[Begin DATA PROVIDED]

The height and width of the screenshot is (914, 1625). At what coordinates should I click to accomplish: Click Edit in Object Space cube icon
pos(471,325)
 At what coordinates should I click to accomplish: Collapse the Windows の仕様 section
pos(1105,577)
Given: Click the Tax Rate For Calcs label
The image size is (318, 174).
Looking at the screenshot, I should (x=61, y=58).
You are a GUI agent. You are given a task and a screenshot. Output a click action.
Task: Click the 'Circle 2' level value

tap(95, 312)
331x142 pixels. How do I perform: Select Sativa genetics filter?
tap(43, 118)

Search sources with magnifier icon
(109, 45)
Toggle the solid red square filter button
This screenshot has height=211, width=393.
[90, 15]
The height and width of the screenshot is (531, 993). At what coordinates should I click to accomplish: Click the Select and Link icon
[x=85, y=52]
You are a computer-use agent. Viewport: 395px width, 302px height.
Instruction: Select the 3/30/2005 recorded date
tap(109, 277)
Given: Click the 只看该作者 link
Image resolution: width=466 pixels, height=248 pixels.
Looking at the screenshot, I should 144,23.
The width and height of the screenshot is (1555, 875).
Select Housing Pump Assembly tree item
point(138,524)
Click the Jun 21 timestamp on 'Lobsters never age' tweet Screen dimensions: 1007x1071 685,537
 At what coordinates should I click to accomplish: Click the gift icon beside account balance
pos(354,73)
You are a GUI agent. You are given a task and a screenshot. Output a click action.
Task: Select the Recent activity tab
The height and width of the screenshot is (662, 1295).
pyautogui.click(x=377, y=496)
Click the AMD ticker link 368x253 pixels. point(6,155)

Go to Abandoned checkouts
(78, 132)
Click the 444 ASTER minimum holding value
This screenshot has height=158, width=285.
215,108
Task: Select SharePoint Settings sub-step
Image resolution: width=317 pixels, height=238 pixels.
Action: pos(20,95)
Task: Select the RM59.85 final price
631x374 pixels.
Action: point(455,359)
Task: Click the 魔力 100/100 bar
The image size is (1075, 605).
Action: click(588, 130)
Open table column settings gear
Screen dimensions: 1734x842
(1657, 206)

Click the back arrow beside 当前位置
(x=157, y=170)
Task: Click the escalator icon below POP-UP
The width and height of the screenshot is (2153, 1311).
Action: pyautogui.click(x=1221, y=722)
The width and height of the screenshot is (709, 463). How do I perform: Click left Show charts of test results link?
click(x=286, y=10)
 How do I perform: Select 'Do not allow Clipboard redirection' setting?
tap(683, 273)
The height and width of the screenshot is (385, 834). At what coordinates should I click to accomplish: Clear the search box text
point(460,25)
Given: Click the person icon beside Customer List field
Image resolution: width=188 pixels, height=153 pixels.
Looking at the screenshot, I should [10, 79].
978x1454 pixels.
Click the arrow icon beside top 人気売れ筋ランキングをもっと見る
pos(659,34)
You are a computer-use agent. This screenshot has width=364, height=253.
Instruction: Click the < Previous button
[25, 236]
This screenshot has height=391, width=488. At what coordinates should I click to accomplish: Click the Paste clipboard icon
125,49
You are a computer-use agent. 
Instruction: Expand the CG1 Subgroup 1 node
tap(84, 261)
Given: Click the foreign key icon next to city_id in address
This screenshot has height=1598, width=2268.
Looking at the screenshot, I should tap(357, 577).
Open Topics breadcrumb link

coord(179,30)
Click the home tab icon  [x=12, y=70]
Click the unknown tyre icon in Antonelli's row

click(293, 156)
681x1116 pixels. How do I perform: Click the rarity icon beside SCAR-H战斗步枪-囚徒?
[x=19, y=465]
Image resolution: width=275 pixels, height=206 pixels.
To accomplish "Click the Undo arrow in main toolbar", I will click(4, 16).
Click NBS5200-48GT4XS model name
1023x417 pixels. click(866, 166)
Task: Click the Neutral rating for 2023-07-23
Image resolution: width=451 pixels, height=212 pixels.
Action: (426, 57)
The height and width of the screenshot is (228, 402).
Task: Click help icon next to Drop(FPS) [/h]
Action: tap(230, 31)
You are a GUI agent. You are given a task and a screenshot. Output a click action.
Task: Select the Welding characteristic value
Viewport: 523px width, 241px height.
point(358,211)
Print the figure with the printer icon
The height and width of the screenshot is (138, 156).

[End DATA PROVIDED]

*YOUR OBJECTIVE*.
Render every line of the items above as a numbered list, omitting blank lines.

*PROBLEM SOLUTION*.
1. The height and width of the screenshot is (914, 1625). At what coordinates should I click to accomplish: Click Edit in Object Space cube icon
2. pos(471,325)
3.  At what coordinates should I click to accomplish: Collapse the Windows の仕様 section
4. pos(1105,577)
5. Given: Click the Tax Rate For Calcs label
6. The image size is (318, 174).
7. Looking at the screenshot, I should (x=61, y=58).
8. You are a GUI agent. You are given a task and a screenshot. Output a click action.
9. Task: Click the 'Circle 2' level value
10. tap(95, 312)
11. 331x142 pixels. How do I perform: Select Sativa genetics filter?
12. tap(43, 118)
13. Search sources with magnifier icon
14. (109, 45)
15. Toggle the solid red square filter button
16. This screenshot has height=211, width=393.
17. [90, 15]
18. The height and width of the screenshot is (531, 993). At what coordinates should I click to accomplish: Click the Select and Link icon
19. [x=85, y=52]
20. You are a computer-use agent. Viewport: 395px width, 302px height.
21. Instruction: Select the 3/30/2005 recorded date
22. tap(109, 277)
23. Given: Click the 只看该作者 link
24. Image resolution: width=466 pixels, height=248 pixels.
25. Looking at the screenshot, I should 144,23.
26. The width and height of the screenshot is (1555, 875).
27. Select Housing Pump Assembly tree item
28. point(138,524)
29. Click the Jun 21 timestamp on 'Lobsters never age' tweet Screen dimensions: 1007x1071 685,537
30.  At what coordinates should I click to accomplish: Click the gift icon beside account balance
31. pos(354,73)
32. You are a GUI agent. You are given a task and a screenshot. Output a click action.
33. Task: Select the Recent activity tab
34. The height and width of the screenshot is (662, 1295).
35. pyautogui.click(x=377, y=496)
36. Click the AMD ticker link 368x253 pixels. point(6,155)
37. Go to Abandoned checkouts
38. (78, 132)
39. Click the 444 ASTER minimum holding value
40. This screenshot has height=158, width=285.
41. 215,108
42. Task: Select SharePoint Settings sub-step
43. Image resolution: width=317 pixels, height=238 pixels.
44. Action: pos(20,95)
45. Task: Select the RM59.85 final price
46. 631x374 pixels.
47. Action: point(455,359)
48. Task: Click the 魔力 100/100 bar
49. The image size is (1075, 605).
50. Action: click(588, 130)
51. Open table column settings gear
52. Screen dimensions: 1734x842
53. (1657, 206)
54. Click the back arrow beside 当前位置
55. (x=157, y=170)
56. Task: Click the escalator icon below POP-UP
57. The width and height of the screenshot is (2153, 1311).
58. Action: pyautogui.click(x=1221, y=722)
59. The width and height of the screenshot is (709, 463). How do I perform: Click left Show charts of test results link?
60. click(x=286, y=10)
61.  How do I perform: Select 'Do not allow Clipboard redirection' setting?
62. tap(683, 273)
63. The height and width of the screenshot is (385, 834). At what coordinates should I click to accomplish: Clear the search box text
64. point(460,25)
65. Given: Click the person icon beside Customer List field
66. Image resolution: width=188 pixels, height=153 pixels.
67. Looking at the screenshot, I should [10, 79].
68. 978x1454 pixels.
69. Click the arrow icon beside top 人気売れ筋ランキングをもっと見る
70. pos(659,34)
71. You are a computer-use agent. This screenshot has width=364, height=253.
72. Instruction: Click the < Previous button
73. [25, 236]
74. This screenshot has height=391, width=488. At what coordinates should I click to accomplish: Click the Paste clipboard icon
75. 125,49
76. You are a computer-use agent. 
77. Instruction: Expand the CG1 Subgroup 1 node
78. tap(84, 261)
79. Given: Click the foreign key icon next to city_id in address
80. This screenshot has height=1598, width=2268.
81. Looking at the screenshot, I should tap(357, 577).
82. Open Topics breadcrumb link
83. coord(179,30)
84. Click the home tab icon  [x=12, y=70]
85. Click the unknown tyre icon in Antonelli's row
86. click(293, 156)
87. 681x1116 pixels. How do I perform: Click the rarity icon beside SCAR-H战斗步枪-囚徒?
88. [x=19, y=465]
89. Image resolution: width=275 pixels, height=206 pixels.
90. To accomplish "Click the Undo arrow in main toolbar", I will click(4, 16).
91. Click NBS5200-48GT4XS model name
92. 1023x417 pixels. click(866, 166)
93. Task: Click the Neutral rating for 2023-07-23
94. Image resolution: width=451 pixels, height=212 pixels.
95. Action: (426, 57)
96. The height and width of the screenshot is (228, 402).
97. Task: Click help icon next to Drop(FPS) [/h]
98. Action: tap(230, 31)
99. You are a GUI agent. You are given a task and a screenshot. Output a click action.
100. Task: Select the Welding characteristic value
101. Viewport: 523px width, 241px height.
102. point(358,211)
103. Print the figure with the printer icon
104. The height and width of the screenshot is (138, 156).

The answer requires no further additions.